Un ancien militaire sorti de psychiatrie la veille

Ceux qui côtoyaient Ludovic Lavenette peinent à reconnaître l'homme décrit dans les faits. Laurine, dont le compagnon était son meilleur ami, se souvient d'un repas partagé mi-août : « Il allait très bien. Il était tout à fait normal. » Elle rapporte qu'il s'était mis en arrêt de travail peu après, et qu'un ami l'avait croisé dix jours avant les faits sans le reconnaître, tant il avait maigri.

Xavier Billal-Judith, restaurateur à Beauvais, l'avait vu deux semaines auparavant. « Il avait l'air très énervé, pas dans son état normal », dit-il, avant d'ajouter : « Mais c'était quelqu'un de bien. » Un collègue de travail le décrit simplement comme « un bon gars ».

Selon des sources proches du dossier, Lavenette, ancien militaire et salarié chez Agco, souffrait d'une dépression sévère et était en rupture de traitement au moment des faits. Plus troublant encore : il venait d'être libéré d'une hospitalisation en psychiatrie au CHI de Clermont le vendredi 18 septembre, soit la veille du drame. « Comment a-t-il pu être remis dehors dans cet état ? », s'interroge un de ses collègues. Les mêmes sources évoquent un possible braquage commis une semaine avant les faits, au cours duquel l'homme aurait tenu des propos incohérents.

Lavenette laisse derrière lui une fille de 12 ans. Il vivait en concubinage dans le centre-ville de Beauvais. Sa compagne et ses parents ont été entendus par les enquêteurs dans la journée de samedi.
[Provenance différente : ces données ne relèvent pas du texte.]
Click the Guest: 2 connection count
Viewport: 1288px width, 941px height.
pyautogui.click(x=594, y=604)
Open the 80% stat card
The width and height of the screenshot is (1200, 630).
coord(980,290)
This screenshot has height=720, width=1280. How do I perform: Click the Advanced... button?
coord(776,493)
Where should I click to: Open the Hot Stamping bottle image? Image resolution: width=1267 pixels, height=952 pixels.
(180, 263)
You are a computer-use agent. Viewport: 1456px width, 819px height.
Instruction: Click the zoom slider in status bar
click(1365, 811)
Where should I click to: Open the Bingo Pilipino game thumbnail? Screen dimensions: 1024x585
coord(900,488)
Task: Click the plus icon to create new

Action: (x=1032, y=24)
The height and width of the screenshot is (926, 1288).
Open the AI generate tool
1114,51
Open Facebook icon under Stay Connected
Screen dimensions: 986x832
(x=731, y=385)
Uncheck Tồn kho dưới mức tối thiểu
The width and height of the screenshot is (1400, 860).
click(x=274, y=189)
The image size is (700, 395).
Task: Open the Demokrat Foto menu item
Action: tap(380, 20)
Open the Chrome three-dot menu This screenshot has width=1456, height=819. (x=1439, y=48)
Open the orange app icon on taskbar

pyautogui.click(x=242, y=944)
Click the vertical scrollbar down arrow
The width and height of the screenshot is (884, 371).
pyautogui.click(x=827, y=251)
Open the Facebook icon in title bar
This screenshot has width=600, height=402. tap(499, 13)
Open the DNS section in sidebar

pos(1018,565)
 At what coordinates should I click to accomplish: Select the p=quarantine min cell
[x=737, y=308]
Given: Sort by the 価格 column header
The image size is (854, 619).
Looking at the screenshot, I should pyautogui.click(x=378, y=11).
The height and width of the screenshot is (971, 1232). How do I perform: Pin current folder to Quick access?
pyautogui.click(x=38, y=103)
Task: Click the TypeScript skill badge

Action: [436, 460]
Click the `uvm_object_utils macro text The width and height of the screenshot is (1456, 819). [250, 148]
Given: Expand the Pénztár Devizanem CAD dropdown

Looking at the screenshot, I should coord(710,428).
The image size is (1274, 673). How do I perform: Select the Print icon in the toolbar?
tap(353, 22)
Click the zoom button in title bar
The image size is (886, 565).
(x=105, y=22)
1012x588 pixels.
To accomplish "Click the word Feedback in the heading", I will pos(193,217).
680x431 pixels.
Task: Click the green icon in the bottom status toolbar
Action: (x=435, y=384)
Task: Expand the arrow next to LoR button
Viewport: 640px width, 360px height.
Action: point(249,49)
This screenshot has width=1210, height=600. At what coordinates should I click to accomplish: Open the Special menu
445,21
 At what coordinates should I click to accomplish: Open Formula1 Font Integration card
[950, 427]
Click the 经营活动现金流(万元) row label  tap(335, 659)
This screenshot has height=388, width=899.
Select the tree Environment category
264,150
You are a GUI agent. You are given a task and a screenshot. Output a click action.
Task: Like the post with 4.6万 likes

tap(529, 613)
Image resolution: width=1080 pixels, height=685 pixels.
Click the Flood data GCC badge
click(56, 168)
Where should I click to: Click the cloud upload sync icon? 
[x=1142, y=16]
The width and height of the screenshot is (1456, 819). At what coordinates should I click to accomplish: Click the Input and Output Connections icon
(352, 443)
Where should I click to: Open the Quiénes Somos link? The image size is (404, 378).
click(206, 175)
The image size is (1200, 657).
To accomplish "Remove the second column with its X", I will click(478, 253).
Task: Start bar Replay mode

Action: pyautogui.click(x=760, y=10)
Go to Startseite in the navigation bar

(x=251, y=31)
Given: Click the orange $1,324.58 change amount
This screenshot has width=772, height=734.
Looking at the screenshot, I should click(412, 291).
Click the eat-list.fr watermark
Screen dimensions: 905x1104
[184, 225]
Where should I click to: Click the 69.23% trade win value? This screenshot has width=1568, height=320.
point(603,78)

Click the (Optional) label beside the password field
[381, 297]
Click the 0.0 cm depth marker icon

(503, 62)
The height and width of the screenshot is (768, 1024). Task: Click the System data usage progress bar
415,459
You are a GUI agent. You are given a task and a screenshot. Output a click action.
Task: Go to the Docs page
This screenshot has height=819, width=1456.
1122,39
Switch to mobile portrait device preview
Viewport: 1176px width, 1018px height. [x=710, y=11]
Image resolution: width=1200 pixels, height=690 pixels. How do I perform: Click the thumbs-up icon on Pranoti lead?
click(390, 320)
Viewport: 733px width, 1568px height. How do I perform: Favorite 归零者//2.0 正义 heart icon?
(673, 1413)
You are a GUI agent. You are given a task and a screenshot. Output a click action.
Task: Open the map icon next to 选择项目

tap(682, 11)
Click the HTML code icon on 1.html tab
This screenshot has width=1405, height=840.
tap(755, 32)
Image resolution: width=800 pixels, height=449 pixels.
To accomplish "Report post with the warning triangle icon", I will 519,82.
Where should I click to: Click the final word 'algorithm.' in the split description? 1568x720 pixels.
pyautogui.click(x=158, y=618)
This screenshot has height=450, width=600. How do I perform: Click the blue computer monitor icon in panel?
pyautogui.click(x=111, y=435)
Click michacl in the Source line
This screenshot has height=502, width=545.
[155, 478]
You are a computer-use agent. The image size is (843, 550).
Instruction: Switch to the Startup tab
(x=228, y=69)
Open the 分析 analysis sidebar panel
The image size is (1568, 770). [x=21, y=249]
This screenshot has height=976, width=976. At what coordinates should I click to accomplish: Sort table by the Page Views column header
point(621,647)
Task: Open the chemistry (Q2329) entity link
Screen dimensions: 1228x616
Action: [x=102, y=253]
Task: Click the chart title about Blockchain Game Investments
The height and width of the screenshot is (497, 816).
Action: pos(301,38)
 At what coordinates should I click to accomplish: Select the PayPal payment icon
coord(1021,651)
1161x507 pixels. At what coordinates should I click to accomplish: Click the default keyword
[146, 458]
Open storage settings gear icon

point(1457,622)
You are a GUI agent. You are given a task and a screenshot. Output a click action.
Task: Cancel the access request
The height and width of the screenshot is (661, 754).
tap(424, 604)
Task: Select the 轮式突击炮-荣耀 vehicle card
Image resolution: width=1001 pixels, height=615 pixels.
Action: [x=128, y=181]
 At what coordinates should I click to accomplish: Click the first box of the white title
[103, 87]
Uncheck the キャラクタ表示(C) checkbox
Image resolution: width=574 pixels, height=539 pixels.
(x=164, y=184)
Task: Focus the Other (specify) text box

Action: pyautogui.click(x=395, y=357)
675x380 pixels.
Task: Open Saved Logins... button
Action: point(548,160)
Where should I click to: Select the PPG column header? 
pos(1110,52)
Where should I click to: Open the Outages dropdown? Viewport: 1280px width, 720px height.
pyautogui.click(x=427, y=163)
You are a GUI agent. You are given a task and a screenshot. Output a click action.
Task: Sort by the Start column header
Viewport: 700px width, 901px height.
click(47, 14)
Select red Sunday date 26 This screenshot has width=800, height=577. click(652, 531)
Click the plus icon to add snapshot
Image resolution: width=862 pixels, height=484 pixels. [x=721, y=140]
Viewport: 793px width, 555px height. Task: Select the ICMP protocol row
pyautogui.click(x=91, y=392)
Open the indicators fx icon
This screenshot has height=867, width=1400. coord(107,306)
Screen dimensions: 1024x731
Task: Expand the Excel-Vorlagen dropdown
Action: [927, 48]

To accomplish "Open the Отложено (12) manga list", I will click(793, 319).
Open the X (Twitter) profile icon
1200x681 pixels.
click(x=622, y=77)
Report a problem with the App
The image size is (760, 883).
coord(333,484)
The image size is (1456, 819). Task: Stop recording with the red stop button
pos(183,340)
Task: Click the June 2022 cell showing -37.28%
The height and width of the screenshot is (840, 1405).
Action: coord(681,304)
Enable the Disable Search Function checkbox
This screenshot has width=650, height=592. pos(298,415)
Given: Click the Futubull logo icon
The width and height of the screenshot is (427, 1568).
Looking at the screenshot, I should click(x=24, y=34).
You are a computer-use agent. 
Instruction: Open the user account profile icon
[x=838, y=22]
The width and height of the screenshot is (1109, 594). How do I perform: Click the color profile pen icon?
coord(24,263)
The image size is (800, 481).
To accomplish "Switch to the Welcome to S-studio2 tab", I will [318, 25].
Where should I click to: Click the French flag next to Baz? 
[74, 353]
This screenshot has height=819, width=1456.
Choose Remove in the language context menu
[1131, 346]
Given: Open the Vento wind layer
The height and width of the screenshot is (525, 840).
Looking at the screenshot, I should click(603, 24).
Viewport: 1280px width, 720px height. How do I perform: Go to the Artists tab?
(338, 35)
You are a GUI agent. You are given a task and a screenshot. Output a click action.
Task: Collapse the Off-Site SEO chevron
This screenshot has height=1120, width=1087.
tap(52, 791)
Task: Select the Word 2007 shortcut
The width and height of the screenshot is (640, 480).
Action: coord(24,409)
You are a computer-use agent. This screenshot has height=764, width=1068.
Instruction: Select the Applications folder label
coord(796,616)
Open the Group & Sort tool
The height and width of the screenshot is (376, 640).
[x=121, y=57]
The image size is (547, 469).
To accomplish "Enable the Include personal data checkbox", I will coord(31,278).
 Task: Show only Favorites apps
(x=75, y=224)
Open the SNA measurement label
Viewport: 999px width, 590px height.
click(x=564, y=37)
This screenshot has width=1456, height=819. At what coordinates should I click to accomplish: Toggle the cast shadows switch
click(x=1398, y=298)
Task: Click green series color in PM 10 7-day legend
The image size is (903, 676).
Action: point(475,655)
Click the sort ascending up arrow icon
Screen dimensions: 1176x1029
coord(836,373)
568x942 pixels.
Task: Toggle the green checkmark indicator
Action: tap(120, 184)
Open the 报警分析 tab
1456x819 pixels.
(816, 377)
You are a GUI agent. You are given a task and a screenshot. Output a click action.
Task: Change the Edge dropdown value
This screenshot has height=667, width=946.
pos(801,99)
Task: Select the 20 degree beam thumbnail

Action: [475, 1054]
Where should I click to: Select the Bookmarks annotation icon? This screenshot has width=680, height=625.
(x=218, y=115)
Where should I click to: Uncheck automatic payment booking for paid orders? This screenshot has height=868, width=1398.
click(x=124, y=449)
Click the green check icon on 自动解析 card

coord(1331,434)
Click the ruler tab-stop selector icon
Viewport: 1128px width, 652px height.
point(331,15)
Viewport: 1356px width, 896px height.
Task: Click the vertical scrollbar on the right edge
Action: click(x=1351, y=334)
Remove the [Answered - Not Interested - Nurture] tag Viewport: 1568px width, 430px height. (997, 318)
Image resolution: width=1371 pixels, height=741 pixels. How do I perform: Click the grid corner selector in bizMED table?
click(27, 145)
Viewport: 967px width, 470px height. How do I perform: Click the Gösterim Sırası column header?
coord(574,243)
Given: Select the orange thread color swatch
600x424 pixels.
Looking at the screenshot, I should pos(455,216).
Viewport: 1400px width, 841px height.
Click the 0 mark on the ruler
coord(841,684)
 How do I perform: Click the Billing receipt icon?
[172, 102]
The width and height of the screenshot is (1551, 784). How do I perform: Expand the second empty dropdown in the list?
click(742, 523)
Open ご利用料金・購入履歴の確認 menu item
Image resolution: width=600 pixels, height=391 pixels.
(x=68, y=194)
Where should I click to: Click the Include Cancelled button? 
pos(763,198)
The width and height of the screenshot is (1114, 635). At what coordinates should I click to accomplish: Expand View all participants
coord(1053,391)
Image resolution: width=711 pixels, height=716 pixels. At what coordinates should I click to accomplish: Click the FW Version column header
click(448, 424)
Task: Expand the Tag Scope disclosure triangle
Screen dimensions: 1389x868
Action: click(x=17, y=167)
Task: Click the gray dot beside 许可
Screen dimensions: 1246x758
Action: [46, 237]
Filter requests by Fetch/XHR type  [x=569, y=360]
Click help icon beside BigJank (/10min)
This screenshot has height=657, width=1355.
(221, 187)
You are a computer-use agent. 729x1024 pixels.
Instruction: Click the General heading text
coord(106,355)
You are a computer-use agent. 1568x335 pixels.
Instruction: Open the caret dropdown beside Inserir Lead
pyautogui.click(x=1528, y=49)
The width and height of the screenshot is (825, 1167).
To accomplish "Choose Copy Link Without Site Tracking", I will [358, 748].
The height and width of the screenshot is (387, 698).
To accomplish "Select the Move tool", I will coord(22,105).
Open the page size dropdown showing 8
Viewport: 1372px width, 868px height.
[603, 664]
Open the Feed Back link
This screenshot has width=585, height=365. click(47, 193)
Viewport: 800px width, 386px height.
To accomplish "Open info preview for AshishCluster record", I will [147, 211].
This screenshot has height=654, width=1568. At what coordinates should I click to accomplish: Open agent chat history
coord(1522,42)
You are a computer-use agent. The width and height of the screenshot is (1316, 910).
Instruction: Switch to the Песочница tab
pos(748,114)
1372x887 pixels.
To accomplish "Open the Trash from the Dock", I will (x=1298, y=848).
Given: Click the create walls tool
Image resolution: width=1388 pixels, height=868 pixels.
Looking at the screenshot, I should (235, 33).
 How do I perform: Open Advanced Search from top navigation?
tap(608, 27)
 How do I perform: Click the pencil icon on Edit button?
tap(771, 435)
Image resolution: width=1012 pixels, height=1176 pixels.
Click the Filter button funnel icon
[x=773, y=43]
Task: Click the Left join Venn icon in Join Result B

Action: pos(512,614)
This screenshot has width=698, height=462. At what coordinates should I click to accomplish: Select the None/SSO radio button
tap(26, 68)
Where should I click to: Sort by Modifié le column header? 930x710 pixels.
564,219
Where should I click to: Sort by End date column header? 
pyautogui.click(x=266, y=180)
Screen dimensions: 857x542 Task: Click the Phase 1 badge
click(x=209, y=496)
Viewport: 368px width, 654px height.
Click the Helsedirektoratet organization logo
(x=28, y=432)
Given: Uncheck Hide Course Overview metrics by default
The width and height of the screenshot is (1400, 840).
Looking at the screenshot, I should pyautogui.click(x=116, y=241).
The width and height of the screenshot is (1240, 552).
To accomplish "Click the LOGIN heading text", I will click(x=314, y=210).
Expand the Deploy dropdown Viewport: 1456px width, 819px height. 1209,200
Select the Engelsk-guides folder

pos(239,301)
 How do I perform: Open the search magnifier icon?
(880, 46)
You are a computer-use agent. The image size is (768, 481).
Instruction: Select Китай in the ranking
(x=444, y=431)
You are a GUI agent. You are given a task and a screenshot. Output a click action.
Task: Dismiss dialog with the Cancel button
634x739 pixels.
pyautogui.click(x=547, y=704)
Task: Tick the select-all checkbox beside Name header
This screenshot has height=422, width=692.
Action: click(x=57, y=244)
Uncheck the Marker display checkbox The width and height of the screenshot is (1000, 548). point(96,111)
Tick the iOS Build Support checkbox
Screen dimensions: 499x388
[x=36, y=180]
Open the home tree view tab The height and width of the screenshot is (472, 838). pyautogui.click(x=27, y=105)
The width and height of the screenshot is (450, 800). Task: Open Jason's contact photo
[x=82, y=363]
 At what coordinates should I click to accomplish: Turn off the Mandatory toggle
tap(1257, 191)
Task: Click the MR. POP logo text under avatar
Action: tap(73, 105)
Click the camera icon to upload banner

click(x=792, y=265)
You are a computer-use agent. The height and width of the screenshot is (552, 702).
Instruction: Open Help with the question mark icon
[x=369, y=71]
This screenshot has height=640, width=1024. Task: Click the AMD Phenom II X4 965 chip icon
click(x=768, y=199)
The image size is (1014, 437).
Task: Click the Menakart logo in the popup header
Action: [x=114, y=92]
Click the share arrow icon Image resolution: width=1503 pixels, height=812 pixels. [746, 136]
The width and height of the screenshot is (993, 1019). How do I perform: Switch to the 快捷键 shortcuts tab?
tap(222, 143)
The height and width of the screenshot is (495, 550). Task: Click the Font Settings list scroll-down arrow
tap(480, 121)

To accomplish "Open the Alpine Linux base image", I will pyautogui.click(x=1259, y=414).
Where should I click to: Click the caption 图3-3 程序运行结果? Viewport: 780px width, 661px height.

Deux enquêtes judiciaires ouvertes, l'IGPN saisie

Le procureur de la République de Beauvais, Nicolas Septe, a confirmé l'ouverture de deux enquêtes judiciaires distinctes et la saisine de l'IGPN. La première porte sur « les violences et menaces avec arme de l'individu contre des riverains ainsi que pour tentative d'homicide sur les policiers » et a été confiée au commissariat de Beauvais. La seconde concerne « l'usage des armes par les policiers » et a été attribuée à la police judiciaire de Creil, en cosaisine avec les services de l'IGPN de Lille.

Selon Nicolas Septe, ces investigations devront « déterminer les mobiles et motivations du passage à l'acte de cet individu ». Il a par ailleurs tenu à souligner « la rapidité et le sang-froid des policiers qui sont intervenus pour appréhender cet individu agressif ».

Samedi matin, la rue Aimé-Césaire était encore bouclée par des rubans de police, les agents filtrant l'accès aux riverains dans l'attente des premières constatations judiciaires.